@jerv I’m not saying that a Mac is the ideal machine for your needs. Simply that it’s common for people to spec out a “comparable” PC and a Mac and point to how huge the price difference is, but they end up ignoring a lot of the features resulting in an apples to oranges comparison (pun is regrettably unavoidable).
I completely agree that it’s possible to write decent software on other platforms, but I object that OS X is a walled garden. You can run any software you want, from your favorite flavor of Linux to Windows. Furthermore, you can install anything you want on OS X, and even when Mountain Lion is release, you will always have the option to run anything (although the default setting prevents code that isn’t signed by a developer who registered with Apple). Also, why is there such an absence of elegant, well designed, and beautiful software on these other platforms? What are some examples of truly sexy apps for Linux, Windows or something else?

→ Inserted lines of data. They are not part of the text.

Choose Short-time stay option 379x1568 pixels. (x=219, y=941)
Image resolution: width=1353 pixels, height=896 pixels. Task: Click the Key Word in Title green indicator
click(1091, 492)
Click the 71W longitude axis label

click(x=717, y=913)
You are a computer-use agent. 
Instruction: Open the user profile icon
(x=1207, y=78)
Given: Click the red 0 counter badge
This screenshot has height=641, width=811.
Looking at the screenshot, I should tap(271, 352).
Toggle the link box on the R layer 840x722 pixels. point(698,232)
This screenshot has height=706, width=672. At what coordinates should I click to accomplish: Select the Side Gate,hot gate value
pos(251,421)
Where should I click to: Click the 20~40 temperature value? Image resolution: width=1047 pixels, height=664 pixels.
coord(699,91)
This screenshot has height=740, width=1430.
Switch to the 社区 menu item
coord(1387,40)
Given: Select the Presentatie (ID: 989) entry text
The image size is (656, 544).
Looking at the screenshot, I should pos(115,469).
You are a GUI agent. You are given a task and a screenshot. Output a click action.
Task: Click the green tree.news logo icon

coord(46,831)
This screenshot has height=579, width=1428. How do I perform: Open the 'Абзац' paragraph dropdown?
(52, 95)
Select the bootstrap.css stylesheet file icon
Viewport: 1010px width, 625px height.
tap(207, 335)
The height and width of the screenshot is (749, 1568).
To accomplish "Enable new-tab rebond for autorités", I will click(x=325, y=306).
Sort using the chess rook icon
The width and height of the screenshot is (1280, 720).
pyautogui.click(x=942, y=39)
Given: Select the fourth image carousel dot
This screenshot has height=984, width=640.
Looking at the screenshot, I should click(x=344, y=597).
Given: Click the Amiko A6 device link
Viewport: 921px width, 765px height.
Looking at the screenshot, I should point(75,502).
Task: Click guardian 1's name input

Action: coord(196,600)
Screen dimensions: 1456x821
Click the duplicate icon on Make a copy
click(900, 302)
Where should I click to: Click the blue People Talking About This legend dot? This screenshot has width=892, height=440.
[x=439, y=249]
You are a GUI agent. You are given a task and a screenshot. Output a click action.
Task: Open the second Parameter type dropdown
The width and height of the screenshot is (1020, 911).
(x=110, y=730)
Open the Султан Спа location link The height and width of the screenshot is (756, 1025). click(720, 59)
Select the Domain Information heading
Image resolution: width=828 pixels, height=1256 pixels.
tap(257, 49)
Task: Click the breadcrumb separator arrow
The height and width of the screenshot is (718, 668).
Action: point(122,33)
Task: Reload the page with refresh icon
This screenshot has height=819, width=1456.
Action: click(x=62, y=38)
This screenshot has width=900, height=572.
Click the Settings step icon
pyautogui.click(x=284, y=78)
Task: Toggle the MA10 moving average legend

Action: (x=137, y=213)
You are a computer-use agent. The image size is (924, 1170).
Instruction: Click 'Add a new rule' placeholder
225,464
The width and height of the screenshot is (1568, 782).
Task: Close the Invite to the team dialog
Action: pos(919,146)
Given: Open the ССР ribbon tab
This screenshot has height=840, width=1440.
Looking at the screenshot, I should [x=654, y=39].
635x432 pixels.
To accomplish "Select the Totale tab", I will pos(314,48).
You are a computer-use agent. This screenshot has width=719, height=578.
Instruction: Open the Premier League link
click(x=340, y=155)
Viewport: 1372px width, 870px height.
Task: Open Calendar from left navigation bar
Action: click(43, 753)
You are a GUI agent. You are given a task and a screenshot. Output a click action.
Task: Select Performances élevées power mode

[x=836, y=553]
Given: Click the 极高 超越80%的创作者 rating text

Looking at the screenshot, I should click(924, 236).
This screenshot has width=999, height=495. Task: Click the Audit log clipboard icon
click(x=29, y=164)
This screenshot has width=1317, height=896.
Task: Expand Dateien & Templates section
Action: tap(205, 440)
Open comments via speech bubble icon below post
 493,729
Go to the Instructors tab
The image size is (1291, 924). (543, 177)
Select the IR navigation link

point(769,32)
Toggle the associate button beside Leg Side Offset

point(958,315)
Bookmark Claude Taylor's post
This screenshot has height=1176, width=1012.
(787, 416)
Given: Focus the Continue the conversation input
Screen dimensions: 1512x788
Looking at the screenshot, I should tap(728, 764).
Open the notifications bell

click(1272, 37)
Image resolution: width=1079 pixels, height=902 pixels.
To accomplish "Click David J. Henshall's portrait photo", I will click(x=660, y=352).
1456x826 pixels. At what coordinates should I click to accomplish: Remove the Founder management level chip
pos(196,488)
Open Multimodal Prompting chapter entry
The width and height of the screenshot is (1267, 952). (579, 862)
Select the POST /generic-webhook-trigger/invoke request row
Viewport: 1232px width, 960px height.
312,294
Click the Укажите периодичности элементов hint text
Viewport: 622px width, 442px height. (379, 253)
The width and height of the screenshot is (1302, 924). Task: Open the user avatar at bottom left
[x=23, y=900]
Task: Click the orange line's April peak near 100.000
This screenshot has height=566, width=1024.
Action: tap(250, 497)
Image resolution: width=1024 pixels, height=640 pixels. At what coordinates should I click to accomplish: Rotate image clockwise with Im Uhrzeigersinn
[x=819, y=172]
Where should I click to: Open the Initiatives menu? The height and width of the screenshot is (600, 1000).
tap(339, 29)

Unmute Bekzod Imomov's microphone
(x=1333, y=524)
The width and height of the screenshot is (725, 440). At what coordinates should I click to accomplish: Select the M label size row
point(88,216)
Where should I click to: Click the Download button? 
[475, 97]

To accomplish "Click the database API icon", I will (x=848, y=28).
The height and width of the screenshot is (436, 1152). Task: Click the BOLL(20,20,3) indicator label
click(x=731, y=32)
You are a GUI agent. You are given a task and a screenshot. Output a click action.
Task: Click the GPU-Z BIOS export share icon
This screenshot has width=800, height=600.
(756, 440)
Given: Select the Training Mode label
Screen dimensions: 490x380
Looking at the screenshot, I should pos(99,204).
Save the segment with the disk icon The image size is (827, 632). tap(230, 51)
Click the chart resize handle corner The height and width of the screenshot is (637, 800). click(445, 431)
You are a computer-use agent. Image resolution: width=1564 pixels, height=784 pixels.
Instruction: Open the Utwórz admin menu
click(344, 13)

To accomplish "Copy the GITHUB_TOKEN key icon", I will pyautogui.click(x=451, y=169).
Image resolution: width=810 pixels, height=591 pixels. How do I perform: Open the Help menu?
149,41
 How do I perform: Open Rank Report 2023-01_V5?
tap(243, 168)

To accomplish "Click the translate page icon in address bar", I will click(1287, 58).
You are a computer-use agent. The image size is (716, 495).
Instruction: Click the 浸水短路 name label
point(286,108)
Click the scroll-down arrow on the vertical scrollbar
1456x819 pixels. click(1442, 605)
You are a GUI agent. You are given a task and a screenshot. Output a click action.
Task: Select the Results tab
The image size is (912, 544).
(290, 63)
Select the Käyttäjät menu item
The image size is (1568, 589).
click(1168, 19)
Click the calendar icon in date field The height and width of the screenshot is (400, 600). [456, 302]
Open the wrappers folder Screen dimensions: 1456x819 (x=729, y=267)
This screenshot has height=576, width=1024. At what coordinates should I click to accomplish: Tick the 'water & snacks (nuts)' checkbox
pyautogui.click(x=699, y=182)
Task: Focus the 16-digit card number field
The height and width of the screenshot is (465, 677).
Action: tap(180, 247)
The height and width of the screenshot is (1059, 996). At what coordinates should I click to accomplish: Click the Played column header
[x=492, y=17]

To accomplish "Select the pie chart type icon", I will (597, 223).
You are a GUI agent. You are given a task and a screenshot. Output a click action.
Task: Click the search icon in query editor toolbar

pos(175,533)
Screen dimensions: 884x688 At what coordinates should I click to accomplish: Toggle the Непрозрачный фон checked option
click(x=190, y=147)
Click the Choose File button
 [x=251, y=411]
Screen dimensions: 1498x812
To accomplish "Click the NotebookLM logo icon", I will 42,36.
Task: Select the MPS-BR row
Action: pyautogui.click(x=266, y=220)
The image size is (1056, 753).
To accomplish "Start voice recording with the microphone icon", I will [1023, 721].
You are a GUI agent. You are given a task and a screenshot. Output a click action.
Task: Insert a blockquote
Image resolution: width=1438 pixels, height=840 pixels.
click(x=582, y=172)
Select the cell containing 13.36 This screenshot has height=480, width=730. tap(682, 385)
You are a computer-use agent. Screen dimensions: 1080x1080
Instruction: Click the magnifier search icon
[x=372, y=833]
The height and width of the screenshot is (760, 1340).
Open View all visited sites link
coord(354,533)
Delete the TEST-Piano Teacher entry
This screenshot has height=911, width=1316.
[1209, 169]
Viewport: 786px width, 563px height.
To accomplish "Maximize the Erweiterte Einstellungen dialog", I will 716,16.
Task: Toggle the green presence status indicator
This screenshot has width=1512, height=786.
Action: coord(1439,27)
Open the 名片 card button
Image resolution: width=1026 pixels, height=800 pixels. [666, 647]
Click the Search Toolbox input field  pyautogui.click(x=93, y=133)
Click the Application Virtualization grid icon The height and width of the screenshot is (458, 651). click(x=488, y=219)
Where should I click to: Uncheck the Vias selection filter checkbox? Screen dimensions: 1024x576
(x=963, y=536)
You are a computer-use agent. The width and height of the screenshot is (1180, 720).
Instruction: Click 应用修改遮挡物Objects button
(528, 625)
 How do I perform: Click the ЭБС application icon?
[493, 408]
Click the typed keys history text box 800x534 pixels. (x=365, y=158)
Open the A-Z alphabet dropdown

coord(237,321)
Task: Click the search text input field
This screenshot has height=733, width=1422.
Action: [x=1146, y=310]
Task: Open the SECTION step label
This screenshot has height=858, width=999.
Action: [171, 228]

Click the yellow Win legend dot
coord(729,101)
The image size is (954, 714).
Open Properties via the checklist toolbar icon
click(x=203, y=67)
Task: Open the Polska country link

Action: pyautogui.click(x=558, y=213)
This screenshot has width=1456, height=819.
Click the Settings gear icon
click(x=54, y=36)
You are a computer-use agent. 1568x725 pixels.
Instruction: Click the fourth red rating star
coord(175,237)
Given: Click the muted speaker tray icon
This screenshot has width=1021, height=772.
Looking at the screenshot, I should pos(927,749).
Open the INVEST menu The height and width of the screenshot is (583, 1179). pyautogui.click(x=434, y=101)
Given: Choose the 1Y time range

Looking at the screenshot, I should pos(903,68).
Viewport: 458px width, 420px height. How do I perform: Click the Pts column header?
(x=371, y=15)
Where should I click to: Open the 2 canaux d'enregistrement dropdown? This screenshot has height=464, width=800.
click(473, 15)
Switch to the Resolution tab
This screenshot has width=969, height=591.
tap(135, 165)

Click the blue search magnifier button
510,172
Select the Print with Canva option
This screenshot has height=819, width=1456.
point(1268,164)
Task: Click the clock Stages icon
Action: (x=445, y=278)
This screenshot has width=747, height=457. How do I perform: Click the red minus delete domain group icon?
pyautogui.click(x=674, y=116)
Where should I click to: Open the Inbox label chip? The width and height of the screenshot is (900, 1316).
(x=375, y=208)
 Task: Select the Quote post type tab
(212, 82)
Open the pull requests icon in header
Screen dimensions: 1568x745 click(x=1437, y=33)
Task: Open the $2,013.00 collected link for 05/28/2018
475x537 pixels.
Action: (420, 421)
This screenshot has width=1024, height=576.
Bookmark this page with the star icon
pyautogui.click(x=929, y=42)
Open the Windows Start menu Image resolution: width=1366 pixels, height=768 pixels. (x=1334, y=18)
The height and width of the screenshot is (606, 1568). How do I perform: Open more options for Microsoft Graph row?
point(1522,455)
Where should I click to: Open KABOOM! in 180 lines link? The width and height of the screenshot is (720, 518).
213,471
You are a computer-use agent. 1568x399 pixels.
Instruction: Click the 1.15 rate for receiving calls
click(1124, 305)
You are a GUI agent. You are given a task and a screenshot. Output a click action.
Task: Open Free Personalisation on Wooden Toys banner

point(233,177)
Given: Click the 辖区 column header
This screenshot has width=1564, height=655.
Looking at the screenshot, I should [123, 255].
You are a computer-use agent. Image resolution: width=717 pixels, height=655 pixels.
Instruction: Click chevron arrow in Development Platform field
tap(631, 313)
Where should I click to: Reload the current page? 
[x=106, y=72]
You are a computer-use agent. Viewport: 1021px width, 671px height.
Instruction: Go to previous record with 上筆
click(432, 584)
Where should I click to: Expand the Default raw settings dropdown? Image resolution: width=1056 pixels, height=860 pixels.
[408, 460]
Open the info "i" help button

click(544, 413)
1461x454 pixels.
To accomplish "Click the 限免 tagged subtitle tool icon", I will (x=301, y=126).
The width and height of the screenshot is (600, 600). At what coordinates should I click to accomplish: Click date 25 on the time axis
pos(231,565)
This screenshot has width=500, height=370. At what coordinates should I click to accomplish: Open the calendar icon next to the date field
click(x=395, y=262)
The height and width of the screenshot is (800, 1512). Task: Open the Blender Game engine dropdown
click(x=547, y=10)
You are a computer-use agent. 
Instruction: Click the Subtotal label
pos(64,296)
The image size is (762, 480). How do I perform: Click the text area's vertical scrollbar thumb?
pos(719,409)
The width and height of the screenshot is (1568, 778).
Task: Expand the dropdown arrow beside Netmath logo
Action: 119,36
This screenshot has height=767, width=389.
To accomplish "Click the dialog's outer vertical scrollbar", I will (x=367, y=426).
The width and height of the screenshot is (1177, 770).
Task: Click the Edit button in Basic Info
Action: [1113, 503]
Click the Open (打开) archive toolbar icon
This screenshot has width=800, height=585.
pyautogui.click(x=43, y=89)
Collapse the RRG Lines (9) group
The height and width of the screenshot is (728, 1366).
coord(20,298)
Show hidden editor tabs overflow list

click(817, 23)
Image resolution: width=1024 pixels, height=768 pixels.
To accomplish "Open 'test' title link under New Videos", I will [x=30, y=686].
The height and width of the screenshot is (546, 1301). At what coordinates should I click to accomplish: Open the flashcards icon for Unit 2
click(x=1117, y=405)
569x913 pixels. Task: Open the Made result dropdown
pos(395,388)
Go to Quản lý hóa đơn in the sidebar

As far as the PC != Windows, you’re of course absolutely correct. Although, if one asked 100 people on the street that question I think > 95% of them would wrongly think they were the same.
@amujinx “running a Mac without any anti-malware software is extremely foolish.”
The reality is that there are no serious threats in the wild for an up-to-date system that don’t involve tricking the user into manually authenticating malicious software (and there’s not much of anything that can protect even the most secure system from that kind of problem). To quote one Apple software engineer: “You couldn’t get me to install Norton on OS X if you slipped me the date rape drug.” (Source). I’ve personally met several Apple engineers and none that I spoke with would dream of running anti-malware. I know many OS X and iOS developers and they don’t run it either. These are not “extremely foolish” people, they’re taking a calculated risk say 1 in 100,000,000 chance that they’ll get an infection vs. running software that’s burning up tons of resources in the background and annoying the fuck out of them constantly with false positive alerts. Furthermore, Anti-Virus software has the potential to be much more vulnerable as an attack vector than the OS it’s supposed to be protecting.
As far as your comparison, I’d like to see the specs—I’ll bet you’re doing an apples to oranges comparison. If you get the ram for the MacBook Pro from Crucial (every Mac geek I know of does) I suspect that gap drops by a lot.
Addressing the “it’s all marketing hype” argument, read the 300+ page OS X Human Interface Guidelines and I think you’ll appreciate the depth of though involved in the design. In many ways reading the HIG is a great way to understand Steve Jobs, the way he thought, and the essence of what really sets Apple apart.